지시 사항 —
다음 데이터 전체를 다시 쓰되, "Output a click action"를 모두 "Return a single click action"(으)로 대체하고 나머지는 그대로 두시오.

기록된 정보 —

* * *

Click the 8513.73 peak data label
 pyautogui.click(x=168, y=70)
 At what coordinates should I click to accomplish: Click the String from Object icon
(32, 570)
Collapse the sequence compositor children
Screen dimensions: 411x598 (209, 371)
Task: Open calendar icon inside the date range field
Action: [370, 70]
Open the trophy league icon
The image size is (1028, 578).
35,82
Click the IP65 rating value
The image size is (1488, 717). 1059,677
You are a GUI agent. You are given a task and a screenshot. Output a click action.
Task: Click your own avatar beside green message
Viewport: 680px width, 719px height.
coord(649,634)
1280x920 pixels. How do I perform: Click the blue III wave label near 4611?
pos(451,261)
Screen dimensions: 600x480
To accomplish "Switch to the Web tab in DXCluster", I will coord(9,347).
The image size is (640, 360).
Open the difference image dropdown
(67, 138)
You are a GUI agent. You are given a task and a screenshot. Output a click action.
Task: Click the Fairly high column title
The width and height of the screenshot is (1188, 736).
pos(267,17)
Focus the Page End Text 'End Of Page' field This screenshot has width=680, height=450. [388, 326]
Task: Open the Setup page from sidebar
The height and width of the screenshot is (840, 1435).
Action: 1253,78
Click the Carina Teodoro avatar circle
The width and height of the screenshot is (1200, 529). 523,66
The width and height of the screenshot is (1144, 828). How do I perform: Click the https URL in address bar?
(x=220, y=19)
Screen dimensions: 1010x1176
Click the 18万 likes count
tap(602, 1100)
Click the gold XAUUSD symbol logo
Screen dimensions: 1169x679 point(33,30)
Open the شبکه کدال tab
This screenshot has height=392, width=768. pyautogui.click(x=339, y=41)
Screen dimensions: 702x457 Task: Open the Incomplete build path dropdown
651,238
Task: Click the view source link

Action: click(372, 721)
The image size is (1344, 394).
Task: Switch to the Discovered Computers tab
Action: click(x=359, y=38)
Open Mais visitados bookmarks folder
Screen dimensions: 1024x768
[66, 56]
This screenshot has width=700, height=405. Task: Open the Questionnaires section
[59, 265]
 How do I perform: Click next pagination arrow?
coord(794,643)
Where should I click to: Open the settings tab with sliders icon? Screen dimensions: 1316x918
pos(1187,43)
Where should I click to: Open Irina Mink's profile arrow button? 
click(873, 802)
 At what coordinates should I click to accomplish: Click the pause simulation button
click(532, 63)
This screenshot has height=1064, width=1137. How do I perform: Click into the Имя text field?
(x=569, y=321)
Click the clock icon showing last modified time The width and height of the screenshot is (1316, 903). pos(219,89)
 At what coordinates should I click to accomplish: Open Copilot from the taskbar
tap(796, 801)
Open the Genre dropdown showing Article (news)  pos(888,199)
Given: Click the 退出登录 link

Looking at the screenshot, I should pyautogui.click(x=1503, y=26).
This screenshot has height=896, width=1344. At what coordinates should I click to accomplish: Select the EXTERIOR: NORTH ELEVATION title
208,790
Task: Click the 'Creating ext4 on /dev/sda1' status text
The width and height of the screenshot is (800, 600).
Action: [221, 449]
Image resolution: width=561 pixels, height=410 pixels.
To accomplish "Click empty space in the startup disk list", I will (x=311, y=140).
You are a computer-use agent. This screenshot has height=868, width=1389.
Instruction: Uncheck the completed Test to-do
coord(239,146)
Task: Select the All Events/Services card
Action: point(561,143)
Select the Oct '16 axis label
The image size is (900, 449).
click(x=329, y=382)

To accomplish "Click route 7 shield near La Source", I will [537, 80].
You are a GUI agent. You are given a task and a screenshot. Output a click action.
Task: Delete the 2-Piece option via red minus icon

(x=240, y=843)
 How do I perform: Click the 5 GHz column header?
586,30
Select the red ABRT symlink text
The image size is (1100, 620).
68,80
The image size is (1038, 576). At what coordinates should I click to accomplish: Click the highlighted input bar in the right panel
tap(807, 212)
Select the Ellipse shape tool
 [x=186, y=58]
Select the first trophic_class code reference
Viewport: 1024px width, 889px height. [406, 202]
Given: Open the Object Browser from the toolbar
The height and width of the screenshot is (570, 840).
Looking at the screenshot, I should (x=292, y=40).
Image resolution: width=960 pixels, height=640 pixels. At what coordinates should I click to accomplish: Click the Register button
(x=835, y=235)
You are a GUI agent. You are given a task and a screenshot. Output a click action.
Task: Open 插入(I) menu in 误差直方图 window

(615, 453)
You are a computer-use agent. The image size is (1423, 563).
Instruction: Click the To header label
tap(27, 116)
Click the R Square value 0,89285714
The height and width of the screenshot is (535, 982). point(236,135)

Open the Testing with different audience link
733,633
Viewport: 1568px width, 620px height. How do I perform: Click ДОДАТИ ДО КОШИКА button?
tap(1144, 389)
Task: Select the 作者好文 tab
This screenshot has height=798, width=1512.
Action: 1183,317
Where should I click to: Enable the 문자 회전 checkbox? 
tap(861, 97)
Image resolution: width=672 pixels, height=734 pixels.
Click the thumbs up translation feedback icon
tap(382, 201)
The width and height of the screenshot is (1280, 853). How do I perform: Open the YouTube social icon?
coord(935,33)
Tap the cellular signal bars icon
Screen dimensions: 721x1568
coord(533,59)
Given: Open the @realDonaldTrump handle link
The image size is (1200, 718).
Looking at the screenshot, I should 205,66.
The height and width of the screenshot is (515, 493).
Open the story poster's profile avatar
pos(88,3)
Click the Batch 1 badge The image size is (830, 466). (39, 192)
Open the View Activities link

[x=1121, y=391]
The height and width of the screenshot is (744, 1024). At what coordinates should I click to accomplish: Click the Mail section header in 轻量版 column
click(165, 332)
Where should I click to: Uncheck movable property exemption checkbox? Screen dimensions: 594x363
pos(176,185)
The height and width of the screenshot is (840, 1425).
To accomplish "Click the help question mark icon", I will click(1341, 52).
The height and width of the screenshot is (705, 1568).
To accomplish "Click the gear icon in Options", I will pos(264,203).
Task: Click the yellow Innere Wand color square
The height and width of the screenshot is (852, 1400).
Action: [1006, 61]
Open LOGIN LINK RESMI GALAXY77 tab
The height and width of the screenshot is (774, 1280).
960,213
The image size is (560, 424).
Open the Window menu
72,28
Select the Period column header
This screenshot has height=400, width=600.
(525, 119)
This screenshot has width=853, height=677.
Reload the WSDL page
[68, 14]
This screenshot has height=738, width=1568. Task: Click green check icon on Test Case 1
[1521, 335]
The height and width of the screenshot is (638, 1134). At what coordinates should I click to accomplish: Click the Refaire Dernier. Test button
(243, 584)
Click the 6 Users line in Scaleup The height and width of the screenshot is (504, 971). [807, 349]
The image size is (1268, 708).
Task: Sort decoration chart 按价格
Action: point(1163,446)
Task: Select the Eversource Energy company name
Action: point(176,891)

* * *

최종 결과 —
Click the 8513.73 peak data label
 pyautogui.click(x=168, y=70)
 At what coordinates should I click to accomplish: Click the String from Object icon
(32, 570)
Collapse the sequence compositor children
Screen dimensions: 411x598 (209, 371)
Task: Open calendar icon inside the date range field
Action: [370, 70]
Open the trophy league icon
The image size is (1028, 578).
35,82
Click the IP65 rating value
The image size is (1488, 717). 1059,677
You are a GUI agent. You are given a task and a screenshot. Return a single click action.
Task: Click your own avatar beside green message
Viewport: 680px width, 719px height.
coord(649,634)
1280x920 pixels. How do I perform: Click the blue III wave label near 4611?
pos(451,261)
Screen dimensions: 600x480
To accomplish "Switch to the Web tab in DXCluster", I will coord(9,347).
The image size is (640, 360).
Open the difference image dropdown
(67, 138)
You are a GUI agent. You are given a task and a screenshot. Return a single click action.
Task: Click the Fairly high column title
The width and height of the screenshot is (1188, 736).
pos(267,17)
Focus the Page End Text 'End Of Page' field This screenshot has width=680, height=450. [388, 326]
Task: Open the Setup page from sidebar
The height and width of the screenshot is (840, 1435).
Action: 1253,78
Click the Carina Teodoro avatar circle
The width and height of the screenshot is (1200, 529). 523,66
The width and height of the screenshot is (1144, 828). How do I perform: Click the https URL in address bar?
(x=220, y=19)
Screen dimensions: 1010x1176
Click the 18万 likes count
tap(602, 1100)
Click the gold XAUUSD symbol logo
Screen dimensions: 1169x679 point(33,30)
Open the شبکه کدال tab
This screenshot has height=392, width=768. pyautogui.click(x=339, y=41)
Screen dimensions: 702x457 Task: Open the Incomplete build path dropdown
651,238
Task: Click the view source link

Action: click(372, 721)
The image size is (1344, 394).
Task: Switch to the Discovered Computers tab
Action: click(x=359, y=38)
Open Mais visitados bookmarks folder
Screen dimensions: 1024x768
[66, 56]
This screenshot has width=700, height=405. Task: Open the Questionnaires section
[59, 265]
 How do I perform: Click next pagination arrow?
coord(794,643)
Where should I click to: Open the settings tab with sliders icon? Screen dimensions: 1316x918
pos(1187,43)
Where should I click to: Open Irina Mink's profile arrow button? 
click(873, 802)
 At what coordinates should I click to accomplish: Click the pause simulation button
click(532, 63)
This screenshot has height=1064, width=1137. How do I perform: Click into the Имя text field?
(x=569, y=321)
Click the clock icon showing last modified time The width and height of the screenshot is (1316, 903). pos(219,89)
 At what coordinates should I click to accomplish: Open Copilot from the taskbar
tap(796, 801)
Open the Genre dropdown showing Article (news)  pos(888,199)
Given: Click the 退出登录 link

Looking at the screenshot, I should pyautogui.click(x=1503, y=26).
This screenshot has height=896, width=1344. At what coordinates should I click to accomplish: Select the EXTERIOR: NORTH ELEVATION title
208,790
Task: Click the 'Creating ext4 on /dev/sda1' status text
The width and height of the screenshot is (800, 600).
Action: [221, 449]
Image resolution: width=561 pixels, height=410 pixels.
To accomplish "Click empty space in the startup disk list", I will (x=311, y=140).
You are a computer-use agent. This screenshot has height=868, width=1389.
Instruction: Uncheck the completed Test to-do
coord(239,146)
Task: Select the All Events/Services card
Action: point(561,143)
Select the Oct '16 axis label
The image size is (900, 449).
click(x=329, y=382)

To accomplish "Click route 7 shield near La Source", I will [537, 80].
You are a GUI agent. You are given a task and a screenshot. Return a single click action.
Task: Delete the 2-Piece option via red minus icon

(x=240, y=843)
 How do I perform: Click the 5 GHz column header?
586,30
Select the red ABRT symlink text
The image size is (1100, 620).
68,80
The image size is (1038, 576). At what coordinates should I click to accomplish: Click the highlighted input bar in the right panel
tap(807, 212)
Select the Ellipse shape tool
 [x=186, y=58]
Select the first trophic_class code reference
Viewport: 1024px width, 889px height. [406, 202]
Given: Open the Object Browser from the toolbar
The height and width of the screenshot is (570, 840).
Looking at the screenshot, I should (x=292, y=40).
Image resolution: width=960 pixels, height=640 pixels. At what coordinates should I click to accomplish: Click the Register button
(x=835, y=235)
You are a GUI agent. You are given a task and a screenshot. Return a single click action.
Task: Open 插入(I) menu in 误差直方图 window

(615, 453)
You are a computer-use agent. The image size is (1423, 563).
Instruction: Click the To header label
tap(27, 116)
Click the R Square value 0,89285714
The height and width of the screenshot is (535, 982). point(236,135)

Open the Testing with different audience link
733,633
Viewport: 1568px width, 620px height. How do I perform: Click ДОДАТИ ДО КОШИКА button?
tap(1144, 389)
Task: Select the 作者好文 tab
This screenshot has height=798, width=1512.
Action: 1183,317
Where should I click to: Enable the 문자 회전 checkbox? 
tap(861, 97)
Image resolution: width=672 pixels, height=734 pixels.
Click the thumbs up translation feedback icon
tap(382, 201)
The width and height of the screenshot is (1280, 853). How do I perform: Open the YouTube social icon?
coord(935,33)
Tap the cellular signal bars icon
Screen dimensions: 721x1568
coord(533,59)
Given: Open the @realDonaldTrump handle link
The image size is (1200, 718).
Looking at the screenshot, I should 205,66.
The height and width of the screenshot is (515, 493).
Open the story poster's profile avatar
pos(88,3)
Click the Batch 1 badge The image size is (830, 466). (39, 192)
Open the View Activities link

[x=1121, y=391]
The height and width of the screenshot is (744, 1024). At what coordinates should I click to accomplish: Click the Mail section header in 轻量版 column
click(165, 332)
Where should I click to: Uncheck movable property exemption checkbox? Screen dimensions: 594x363
pos(176,185)
The height and width of the screenshot is (840, 1425).
To accomplish "Click the help question mark icon", I will click(1341, 52).
The height and width of the screenshot is (705, 1568).
To accomplish "Click the gear icon in Options", I will pos(264,203).
Task: Click the yellow Innere Wand color square
The height and width of the screenshot is (852, 1400).
Action: [1006, 61]
Open LOGIN LINK RESMI GALAXY77 tab
The height and width of the screenshot is (774, 1280).
960,213
The image size is (560, 424).
Open the Window menu
72,28
Select the Period column header
This screenshot has height=400, width=600.
(525, 119)
This screenshot has width=853, height=677.
Reload the WSDL page
[68, 14]
This screenshot has height=738, width=1568. Task: Click green check icon on Test Case 1
[1521, 335]
The height and width of the screenshot is (638, 1134). At what coordinates should I click to accomplish: Click the Refaire Dernier. Test button
(243, 584)
Click the 6 Users line in Scaleup The height and width of the screenshot is (504, 971). [807, 349]
The image size is (1268, 708).
Task: Sort decoration chart 按价格
Action: point(1163,446)
Task: Select the Eversource Energy company name
Action: point(176,891)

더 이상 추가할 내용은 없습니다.